HILMAR SKAGFIELD (IT consultant): Prepping for the show was so wild, thinking through every scenario. How dangerous is it? Are there canines? You plan for everything. You feel like this escape artist. Thinking through our community strategically in the southeast and how to play a game of chess and not checkers. We knew the hunters would try to shut down our opportunities left and right so even in the second episode you see us get an entire private email server shut down. You have to respond by creating new options that are happening without you needing to be there. We had people who were coming to rally against the hunters to defend.

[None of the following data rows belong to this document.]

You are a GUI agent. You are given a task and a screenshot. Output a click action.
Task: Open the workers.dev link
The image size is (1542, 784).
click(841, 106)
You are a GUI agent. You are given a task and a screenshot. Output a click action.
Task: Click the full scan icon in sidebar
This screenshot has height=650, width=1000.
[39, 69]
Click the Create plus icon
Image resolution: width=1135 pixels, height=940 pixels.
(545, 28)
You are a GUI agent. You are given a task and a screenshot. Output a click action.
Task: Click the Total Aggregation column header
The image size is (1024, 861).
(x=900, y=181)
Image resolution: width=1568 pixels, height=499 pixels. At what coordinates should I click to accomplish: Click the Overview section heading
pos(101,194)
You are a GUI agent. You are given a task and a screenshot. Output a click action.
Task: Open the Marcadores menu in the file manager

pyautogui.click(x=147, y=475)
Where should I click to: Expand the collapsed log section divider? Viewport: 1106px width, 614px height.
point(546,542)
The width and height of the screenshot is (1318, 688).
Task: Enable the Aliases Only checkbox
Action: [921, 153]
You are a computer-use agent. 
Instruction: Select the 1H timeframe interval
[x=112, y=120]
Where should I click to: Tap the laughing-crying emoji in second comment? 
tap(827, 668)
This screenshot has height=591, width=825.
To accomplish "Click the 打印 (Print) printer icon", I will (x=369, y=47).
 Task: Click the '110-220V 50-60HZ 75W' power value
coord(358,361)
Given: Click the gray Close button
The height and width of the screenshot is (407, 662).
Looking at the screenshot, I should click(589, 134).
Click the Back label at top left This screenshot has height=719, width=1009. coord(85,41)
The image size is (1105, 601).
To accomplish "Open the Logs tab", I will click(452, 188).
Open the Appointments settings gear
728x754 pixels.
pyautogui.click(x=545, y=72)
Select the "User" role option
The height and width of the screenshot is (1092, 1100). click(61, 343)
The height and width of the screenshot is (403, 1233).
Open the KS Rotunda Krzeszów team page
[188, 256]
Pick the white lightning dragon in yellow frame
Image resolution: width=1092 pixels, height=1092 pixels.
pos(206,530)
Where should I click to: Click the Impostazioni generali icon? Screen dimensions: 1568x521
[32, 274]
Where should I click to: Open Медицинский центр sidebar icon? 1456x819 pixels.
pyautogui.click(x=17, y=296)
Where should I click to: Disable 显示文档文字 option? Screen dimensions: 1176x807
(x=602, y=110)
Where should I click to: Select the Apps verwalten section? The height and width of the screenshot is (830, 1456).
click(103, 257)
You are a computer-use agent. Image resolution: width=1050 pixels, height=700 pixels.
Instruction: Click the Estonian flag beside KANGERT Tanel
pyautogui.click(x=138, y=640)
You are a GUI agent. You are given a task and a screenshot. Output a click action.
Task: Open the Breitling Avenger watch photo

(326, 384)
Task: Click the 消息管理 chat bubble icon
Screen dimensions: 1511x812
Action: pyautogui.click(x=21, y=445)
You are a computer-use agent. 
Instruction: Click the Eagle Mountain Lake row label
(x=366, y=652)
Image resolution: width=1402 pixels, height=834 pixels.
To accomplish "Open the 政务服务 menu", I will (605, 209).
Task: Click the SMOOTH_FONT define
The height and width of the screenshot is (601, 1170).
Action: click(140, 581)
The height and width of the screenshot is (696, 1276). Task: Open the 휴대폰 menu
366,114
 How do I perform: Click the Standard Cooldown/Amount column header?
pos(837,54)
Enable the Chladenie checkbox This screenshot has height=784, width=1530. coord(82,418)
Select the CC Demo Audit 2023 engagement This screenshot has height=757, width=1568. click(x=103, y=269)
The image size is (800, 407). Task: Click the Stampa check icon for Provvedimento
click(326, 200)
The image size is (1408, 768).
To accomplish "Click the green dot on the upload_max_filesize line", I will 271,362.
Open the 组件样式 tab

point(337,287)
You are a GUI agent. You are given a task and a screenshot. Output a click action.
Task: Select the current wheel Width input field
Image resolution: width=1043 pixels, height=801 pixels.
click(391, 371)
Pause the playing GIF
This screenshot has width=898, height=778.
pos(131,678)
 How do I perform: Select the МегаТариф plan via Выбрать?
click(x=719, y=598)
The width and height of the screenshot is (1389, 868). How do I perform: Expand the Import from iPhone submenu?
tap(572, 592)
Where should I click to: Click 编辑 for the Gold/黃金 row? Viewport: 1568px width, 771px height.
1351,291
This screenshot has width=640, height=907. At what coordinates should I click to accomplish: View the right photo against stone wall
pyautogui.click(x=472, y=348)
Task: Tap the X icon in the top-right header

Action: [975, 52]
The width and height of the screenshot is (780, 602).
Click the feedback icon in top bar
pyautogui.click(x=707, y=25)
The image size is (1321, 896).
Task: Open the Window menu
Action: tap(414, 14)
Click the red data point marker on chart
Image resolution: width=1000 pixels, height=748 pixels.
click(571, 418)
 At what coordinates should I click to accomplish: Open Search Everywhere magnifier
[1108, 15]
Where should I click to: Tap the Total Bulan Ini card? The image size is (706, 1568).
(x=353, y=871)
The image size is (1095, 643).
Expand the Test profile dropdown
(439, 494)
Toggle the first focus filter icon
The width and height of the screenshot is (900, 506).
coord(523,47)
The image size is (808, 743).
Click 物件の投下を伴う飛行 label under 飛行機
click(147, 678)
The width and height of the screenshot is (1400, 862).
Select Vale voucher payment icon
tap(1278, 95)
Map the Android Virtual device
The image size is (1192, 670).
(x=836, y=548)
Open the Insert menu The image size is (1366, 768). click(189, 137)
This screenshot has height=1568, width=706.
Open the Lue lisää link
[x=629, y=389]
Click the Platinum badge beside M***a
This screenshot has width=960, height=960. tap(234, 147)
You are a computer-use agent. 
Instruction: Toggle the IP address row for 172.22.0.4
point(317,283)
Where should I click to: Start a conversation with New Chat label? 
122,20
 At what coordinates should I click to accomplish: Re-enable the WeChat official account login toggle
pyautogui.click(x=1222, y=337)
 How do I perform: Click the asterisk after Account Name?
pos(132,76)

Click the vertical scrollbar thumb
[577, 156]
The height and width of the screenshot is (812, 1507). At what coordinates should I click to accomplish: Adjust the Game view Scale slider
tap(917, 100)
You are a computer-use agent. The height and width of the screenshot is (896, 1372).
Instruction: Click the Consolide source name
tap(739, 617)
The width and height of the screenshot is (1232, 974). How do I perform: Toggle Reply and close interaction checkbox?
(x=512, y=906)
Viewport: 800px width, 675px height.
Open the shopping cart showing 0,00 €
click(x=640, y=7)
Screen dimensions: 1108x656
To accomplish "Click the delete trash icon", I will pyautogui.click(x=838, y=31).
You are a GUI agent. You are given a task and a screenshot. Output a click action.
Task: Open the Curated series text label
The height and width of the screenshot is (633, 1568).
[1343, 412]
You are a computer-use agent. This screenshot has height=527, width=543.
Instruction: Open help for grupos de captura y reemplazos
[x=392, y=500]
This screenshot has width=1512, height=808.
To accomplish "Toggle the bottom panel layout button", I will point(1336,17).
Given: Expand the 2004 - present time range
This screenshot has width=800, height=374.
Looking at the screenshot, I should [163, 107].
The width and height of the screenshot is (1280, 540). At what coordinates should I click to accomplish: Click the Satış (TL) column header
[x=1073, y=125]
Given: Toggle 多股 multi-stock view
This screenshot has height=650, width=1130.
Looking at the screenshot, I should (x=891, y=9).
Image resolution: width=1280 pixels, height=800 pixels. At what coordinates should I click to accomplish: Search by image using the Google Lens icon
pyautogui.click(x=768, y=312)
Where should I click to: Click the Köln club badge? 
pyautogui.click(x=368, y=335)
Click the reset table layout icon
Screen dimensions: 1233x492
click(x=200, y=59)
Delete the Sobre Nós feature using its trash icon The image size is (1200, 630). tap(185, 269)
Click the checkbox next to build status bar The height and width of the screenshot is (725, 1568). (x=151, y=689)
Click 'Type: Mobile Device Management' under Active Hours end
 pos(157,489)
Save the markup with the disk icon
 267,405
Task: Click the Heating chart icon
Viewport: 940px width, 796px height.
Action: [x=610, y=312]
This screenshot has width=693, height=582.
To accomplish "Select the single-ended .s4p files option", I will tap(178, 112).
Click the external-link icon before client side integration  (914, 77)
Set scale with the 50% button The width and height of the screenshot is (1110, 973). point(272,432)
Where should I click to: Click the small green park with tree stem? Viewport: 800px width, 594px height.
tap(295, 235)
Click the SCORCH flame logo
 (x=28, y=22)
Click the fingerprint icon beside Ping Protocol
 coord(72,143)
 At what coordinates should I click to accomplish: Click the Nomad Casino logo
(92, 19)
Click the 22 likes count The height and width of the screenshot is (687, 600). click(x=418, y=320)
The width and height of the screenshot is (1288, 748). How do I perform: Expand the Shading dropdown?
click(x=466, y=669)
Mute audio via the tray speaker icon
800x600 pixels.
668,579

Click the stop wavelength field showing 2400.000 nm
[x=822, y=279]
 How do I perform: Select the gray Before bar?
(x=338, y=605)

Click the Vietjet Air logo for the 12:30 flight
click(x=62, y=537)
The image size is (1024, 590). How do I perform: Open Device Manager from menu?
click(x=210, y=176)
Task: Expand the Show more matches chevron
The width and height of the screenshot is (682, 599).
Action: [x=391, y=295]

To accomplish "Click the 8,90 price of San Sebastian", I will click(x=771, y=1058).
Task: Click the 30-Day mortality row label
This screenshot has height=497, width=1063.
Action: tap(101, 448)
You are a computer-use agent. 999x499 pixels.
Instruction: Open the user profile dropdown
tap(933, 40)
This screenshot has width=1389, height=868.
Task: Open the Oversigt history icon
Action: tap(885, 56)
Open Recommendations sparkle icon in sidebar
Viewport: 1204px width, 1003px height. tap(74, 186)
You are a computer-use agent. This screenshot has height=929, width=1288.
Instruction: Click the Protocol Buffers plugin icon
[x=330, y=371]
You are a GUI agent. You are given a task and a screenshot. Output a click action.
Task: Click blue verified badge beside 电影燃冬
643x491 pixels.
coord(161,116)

Was there ever a day the hunters got too close?
STEPHEN KING: We had some moments where we felt, okay, maybe the hunters were on to us.
ENGLISH KING: It’s difficult to put into words. You really are on the edge all of the time, not knowing where you are going, what you are going to eat, where you are going to sleep that day, on top being hunted. You find yourself over-analyzing even the smallest decisions in terms of what road we are walking down. The unknown was so mentally challenging each and every day.
LEE WILSON: You play the game very cognizant they can catch you at any time. It’s impossible to keep track of all the variables to keep yourself completely safe. That said, we were very confident. There was never a point at which we felt they were right behind us.
HILMAR SKAGFIELD: The first three days were absolutely critical and a head trip. That was when the trail was so hot, we were freaking out. We had to start quantifying what they had access to, just to chill out. We were just so tense. You are expecting them to pull up at any time.

The Final Escape
Credit: Annette Brown/CBS

While you were running, did you ever have a moment where you looked at each other and said, “What if the bad guys learn from us?”
STEPHEN KING: On some level, yeah. Hunters are basing their search on human nature. You can’t give up everything, the family, the friends — all the things your past life is. Moving on and starting over is really hard to do. But that’s what we chose to do. We dropped everything.
ENGLISH KING: I think the hunters really expected and underestimated our ability to not contact our children. We knew going into this that to win, we were going to have to sacrifice 28 days and not have any contact with our girls [ages 12, 7, and 5] and we did. It was a matter of leaving our lives behind.
HILMAR SKAGFIELD: One of the things that was really crazy with us being on the run was when the shooting in Orlando happened. We grappled with the fact that we are essentially kind of a splinter cell. We were talking through that, the moral conundrum. We don’t think by any stretch of the imagination that real fugitives can learn from us. It gave us a real respect of how good the people are who go after these really scary people, how difficult their jobs are. That’s the biggest takeaway. This is a very difficult task.
LEE WILSON: The Orlando moment was really huge for us, it set everything into perspective. It reminded us that in real life, when there is a real manhunt after a tragedy, the good guys have unlimited resources, all the manpower they need, all the technology they need. We were going up against 32 incredibly capable people but they had limitations with their resources. We were able to take a step back and realize what we were doing was a game. It doesn’t teach real-life bad guys how to do anything.